GIVEN TASK 1 |
Copy the passage about Sir Chris and The University of Buckingham, starting at "When Chris started" and ending at "after 5 years.".

PASSAGE PROVIDED |
═══

After resigning from Ofsted at the turn of the century following a series of rows with David Blunkett, Sir Chris set about two new ventures. The first was to establish Cognita, a for-profit independent school chain which has now grown to be the biggest of its type in Europe. The second was to start a teacher training department, which he did in 2002 at The University of Buckingham.

I worked as one of Sir Chris’s headteachers at Cognita before becoming the company’s director of education. For a decade or so, I was his right-hand man. Now I am the Dean of the School of Education at The University of Buckingham and I still believe he was the greatest educationalist of modern times.

You might think I would have some scars from working with Sir Chris for so long. I only have one. It came from a disagreement we had over someone he wanted to appoint and I did not. We laughed about it afterwards. He claimed to be testing my courage to stand up to him.

We complemented each other. He was the thinker, I was the doer. He liked the theory, I liked the detail.

Sir Chris was not the man that the media so often portrayed. He became infamous in the late 1990s for saying that 15,000 incompetent teachers should be sacked. Looking back, I would argue that the figure was conservative, but Sir Chris said it at a time when it was politically incorrect to say such things, and the media and teacher unions jumped on it.

Was he a hard man? Yes. Was he uncompromising in his quest to raise standards? Yes. Was he often wrong? No. Was he as bad a man as the media made out? No. Those who knew him best will lay testament to his loyalty to them and his courage to protect them from any harm.

Sir Chris retired from the chairmanship of Cognita in 2013, but his legacy is not found in the school group. It is, instead, firmly in the fabric of The University of Buckingham’s School of Education, where Woodheadian principles of teaching and school leadership are embedded in its courses.

When Chris started the first PGCE at Buckingham, there were just 12 teachers. This year there are over 500 and the alumni run to more than 3,000. Of significant importance is that over 90 per cent of them are still in the profession. This is much higher than the national figure of roughly 60 per cent of new teachers staying in the profession after 5 years.

Why is it that Buckingham’s education department is seeing unprecedented growth while others are dwindling in numbers or closing, and why do so many Buckingham graduates stay in the profession?

═══

EXTRACTED MATERIAL |

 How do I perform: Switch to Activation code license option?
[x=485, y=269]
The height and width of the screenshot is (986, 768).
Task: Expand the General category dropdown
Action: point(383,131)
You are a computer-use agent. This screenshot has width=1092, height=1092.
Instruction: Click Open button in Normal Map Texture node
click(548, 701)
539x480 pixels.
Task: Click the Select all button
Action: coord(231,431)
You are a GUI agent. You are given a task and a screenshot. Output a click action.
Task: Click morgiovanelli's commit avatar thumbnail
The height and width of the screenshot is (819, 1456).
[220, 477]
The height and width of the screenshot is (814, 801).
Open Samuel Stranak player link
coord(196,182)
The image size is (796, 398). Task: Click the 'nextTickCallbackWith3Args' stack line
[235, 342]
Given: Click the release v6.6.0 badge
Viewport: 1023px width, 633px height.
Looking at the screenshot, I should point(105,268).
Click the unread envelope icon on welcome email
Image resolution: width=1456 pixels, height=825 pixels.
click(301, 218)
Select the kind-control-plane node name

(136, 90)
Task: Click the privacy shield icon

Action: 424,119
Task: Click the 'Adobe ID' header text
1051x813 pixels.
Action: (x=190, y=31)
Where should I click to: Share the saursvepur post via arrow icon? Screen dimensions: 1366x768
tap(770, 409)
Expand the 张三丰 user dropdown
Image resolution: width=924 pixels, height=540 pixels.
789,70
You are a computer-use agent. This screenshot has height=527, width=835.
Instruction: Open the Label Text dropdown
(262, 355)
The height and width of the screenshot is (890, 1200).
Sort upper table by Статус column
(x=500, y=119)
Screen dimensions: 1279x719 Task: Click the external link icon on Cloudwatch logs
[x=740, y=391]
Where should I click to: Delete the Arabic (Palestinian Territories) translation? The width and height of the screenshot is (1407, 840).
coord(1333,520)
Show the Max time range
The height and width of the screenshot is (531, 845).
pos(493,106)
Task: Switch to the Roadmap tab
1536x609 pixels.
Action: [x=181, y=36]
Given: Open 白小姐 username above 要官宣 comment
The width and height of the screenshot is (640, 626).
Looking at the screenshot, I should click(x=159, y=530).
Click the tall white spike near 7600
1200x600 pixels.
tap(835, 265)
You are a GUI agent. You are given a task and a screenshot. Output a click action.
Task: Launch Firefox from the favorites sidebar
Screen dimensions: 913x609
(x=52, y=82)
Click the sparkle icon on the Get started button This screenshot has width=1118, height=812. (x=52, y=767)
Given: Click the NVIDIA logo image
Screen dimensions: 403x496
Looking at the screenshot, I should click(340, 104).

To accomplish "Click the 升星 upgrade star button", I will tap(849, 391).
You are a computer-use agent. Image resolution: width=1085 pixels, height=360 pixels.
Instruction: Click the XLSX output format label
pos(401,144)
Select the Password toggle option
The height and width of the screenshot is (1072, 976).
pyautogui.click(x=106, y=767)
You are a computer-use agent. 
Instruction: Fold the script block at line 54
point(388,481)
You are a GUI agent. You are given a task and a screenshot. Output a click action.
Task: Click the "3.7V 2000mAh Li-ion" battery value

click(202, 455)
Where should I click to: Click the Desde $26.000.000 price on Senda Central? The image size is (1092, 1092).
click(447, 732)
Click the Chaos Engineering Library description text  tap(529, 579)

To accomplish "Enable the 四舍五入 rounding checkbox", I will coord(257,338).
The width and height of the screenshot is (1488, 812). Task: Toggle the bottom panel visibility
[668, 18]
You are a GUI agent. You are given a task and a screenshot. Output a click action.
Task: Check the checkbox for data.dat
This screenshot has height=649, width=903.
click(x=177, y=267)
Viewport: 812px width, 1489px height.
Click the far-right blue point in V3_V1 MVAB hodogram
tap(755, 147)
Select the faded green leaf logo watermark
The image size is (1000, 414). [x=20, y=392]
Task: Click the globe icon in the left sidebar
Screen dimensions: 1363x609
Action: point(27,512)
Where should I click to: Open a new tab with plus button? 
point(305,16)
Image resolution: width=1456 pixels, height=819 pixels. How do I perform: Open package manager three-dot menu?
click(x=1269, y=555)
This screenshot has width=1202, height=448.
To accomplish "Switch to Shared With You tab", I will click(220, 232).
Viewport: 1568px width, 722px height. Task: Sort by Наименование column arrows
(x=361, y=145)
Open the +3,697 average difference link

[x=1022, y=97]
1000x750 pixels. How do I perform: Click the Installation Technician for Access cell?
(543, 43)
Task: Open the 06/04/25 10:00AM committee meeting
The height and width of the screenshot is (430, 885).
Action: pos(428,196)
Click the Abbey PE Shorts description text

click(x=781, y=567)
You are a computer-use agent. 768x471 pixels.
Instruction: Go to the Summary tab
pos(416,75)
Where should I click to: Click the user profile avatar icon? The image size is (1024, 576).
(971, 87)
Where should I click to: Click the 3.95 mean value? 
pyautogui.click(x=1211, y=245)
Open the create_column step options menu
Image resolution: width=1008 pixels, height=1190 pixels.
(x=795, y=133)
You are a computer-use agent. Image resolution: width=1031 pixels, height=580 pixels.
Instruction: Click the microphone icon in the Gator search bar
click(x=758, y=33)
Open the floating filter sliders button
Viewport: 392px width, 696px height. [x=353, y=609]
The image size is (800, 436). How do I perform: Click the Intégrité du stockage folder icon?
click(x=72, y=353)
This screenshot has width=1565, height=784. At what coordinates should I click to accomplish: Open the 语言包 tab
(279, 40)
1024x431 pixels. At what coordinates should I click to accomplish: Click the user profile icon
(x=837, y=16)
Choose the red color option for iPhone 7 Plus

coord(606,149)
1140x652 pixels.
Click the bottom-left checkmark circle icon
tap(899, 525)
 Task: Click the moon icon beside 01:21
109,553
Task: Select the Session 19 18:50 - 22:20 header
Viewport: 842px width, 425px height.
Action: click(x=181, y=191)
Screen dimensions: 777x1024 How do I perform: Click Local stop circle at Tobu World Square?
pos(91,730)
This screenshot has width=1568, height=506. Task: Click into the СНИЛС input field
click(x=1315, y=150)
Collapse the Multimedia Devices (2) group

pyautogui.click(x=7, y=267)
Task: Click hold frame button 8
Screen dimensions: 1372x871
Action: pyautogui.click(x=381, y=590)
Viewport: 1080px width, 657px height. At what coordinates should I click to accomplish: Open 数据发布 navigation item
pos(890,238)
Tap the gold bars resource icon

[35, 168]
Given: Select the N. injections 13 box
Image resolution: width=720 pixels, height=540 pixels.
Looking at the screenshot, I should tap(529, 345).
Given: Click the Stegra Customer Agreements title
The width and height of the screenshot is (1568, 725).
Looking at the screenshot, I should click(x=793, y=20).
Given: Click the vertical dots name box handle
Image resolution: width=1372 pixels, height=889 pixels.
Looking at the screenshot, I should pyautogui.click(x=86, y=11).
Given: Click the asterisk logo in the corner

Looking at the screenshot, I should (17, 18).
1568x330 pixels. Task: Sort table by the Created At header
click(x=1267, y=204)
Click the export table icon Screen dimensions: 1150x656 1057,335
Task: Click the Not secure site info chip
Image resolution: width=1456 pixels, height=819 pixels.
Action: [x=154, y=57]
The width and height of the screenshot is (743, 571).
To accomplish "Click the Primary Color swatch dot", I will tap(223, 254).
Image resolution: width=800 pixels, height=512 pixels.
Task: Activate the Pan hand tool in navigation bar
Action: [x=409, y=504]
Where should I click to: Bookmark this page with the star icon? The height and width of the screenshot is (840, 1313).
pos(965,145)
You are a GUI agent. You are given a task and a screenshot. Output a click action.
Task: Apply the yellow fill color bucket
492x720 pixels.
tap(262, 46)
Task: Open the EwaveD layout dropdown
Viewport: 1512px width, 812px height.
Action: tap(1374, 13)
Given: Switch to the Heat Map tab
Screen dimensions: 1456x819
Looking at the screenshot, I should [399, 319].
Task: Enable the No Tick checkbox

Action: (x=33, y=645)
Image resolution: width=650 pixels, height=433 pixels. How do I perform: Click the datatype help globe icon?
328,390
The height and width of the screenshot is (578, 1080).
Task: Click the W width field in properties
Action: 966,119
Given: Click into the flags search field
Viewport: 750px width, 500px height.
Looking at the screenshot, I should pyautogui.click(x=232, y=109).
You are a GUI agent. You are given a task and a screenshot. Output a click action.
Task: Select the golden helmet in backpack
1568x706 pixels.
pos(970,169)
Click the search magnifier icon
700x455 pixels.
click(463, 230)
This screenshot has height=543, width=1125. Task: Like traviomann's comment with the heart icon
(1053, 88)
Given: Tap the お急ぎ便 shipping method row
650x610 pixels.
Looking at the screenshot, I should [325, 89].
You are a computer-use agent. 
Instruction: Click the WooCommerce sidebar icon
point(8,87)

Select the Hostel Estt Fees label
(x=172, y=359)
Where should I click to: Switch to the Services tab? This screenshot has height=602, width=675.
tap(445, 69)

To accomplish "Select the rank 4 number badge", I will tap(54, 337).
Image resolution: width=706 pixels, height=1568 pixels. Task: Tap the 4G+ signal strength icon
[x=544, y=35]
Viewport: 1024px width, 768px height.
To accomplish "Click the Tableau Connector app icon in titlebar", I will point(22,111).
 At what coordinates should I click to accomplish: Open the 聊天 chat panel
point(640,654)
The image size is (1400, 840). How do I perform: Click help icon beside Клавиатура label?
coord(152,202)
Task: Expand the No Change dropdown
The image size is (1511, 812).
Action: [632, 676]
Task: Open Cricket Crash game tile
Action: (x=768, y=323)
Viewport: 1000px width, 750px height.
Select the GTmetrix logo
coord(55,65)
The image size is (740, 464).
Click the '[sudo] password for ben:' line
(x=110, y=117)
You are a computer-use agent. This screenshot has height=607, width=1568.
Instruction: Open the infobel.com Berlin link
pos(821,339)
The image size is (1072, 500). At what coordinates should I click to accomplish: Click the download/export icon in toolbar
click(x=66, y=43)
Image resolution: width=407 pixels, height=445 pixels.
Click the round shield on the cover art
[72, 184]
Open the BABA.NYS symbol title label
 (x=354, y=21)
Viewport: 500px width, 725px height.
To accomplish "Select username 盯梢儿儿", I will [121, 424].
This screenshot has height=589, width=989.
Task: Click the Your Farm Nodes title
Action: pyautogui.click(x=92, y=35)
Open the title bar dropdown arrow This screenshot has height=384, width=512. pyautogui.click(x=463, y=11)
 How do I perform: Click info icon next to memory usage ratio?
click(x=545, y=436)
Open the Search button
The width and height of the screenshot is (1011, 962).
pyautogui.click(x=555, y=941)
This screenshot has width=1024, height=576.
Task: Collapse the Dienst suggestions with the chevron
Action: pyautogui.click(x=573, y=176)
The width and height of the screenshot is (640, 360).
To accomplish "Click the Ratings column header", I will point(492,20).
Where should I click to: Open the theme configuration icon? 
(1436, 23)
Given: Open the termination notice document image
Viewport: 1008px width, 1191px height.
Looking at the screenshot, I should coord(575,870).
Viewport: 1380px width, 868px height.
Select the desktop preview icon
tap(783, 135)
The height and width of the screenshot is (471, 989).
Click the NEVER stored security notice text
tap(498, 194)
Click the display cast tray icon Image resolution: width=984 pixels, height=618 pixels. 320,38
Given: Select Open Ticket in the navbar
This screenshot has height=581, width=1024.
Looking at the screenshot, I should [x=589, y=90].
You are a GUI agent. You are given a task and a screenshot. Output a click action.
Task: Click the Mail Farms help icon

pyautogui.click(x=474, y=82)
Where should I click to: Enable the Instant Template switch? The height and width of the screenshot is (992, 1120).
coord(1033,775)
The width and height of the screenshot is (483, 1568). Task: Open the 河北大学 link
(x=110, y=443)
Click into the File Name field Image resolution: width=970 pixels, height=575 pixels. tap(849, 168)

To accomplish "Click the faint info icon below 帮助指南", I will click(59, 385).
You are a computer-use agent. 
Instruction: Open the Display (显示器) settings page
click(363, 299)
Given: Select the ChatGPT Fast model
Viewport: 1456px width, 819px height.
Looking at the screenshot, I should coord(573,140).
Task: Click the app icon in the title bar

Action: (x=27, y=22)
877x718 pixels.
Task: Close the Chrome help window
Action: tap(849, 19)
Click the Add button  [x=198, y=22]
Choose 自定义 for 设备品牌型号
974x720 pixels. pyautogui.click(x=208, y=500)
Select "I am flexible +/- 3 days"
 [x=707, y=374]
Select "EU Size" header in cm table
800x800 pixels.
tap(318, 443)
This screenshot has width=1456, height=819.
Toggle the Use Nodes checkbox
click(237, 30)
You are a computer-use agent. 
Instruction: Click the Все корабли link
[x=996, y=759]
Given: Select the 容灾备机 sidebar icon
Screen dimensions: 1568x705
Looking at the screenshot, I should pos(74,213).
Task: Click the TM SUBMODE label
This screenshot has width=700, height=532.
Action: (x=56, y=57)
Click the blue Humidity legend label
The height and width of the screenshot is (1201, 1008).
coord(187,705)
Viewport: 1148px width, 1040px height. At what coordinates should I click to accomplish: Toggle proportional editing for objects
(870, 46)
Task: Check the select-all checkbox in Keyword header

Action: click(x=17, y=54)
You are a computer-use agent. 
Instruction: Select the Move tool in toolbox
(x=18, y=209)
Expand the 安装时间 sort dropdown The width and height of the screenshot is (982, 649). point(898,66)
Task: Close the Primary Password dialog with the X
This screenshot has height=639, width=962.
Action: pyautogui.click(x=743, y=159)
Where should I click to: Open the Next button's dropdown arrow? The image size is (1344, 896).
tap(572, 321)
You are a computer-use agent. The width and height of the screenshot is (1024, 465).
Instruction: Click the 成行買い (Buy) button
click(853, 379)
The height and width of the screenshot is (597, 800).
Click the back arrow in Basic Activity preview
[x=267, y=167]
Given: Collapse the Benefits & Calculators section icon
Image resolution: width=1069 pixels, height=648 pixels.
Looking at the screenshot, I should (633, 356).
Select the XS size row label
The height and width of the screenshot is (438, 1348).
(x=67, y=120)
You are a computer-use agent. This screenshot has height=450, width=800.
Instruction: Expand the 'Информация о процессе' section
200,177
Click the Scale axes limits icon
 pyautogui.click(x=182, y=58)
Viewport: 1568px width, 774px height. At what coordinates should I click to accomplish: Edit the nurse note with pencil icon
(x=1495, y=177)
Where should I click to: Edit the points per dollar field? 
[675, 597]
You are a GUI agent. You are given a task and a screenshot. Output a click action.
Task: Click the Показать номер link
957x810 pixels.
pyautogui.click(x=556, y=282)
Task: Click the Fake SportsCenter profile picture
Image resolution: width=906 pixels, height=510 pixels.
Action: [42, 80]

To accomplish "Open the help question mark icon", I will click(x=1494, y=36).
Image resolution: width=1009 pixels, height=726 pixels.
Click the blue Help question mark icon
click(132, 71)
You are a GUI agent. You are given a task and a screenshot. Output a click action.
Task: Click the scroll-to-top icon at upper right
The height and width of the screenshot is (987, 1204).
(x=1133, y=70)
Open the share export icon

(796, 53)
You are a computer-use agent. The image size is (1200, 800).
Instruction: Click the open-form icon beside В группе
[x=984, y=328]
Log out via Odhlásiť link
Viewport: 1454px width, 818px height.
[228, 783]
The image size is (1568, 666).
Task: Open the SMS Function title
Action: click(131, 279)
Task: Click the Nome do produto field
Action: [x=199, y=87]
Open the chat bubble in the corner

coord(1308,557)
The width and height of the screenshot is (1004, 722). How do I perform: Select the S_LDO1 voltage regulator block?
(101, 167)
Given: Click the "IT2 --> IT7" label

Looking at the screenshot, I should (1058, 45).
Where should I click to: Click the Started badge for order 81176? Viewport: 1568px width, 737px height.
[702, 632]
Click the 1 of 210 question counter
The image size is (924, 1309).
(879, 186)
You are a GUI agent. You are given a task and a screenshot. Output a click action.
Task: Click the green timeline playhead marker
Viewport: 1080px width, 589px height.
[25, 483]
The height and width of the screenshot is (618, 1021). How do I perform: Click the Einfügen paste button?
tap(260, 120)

═══

GIVEN TASK 2 |
Edit the records starting at the line that contains "Click the search magnifier icon" and ending at the line that contains "I will point(22,111).", replacing "magnifier" with "magnifying glass" and leaving everything else unchanged. Return only those lines.

CORRECT RESULT 1 |
When Chris started the first PGCE at Buckingham, there were just 12 teachers. This year there are over 500 and the alumni run to more than 3,000. Of significant importance is that over 90 per cent of them are still in the profession. This is much higher than the national figure of roughly 60 per cent of new teachers staying in the profession after 5 years.

CORRECT RESULT 2 |
Click the search magnifying glass icon
700x455 pixels.
click(463, 230)
This screenshot has height=543, width=1125. Task: Like traviomann's comment with the heart icon
(1053, 88)
Given: Tap the お急ぎ便 shipping method row
650x610 pixels.
Looking at the screenshot, I should [325, 89].
You are a computer-use agent. 
Instruction: Click the WooCommerce sidebar icon
point(8,87)

Select the Hostel Estt Fees label
(x=172, y=359)
Where should I click to: Switch to the Services tab? This screenshot has height=602, width=675.
tap(445, 69)

To accomplish "Select the rank 4 number badge", I will tap(54, 337).
Image resolution: width=706 pixels, height=1568 pixels. Task: Tap the 4G+ signal strength icon
[x=544, y=35]
Viewport: 1024px width, 768px height.
To accomplish "Click the Tableau Connector app icon in titlebar", I will point(22,111).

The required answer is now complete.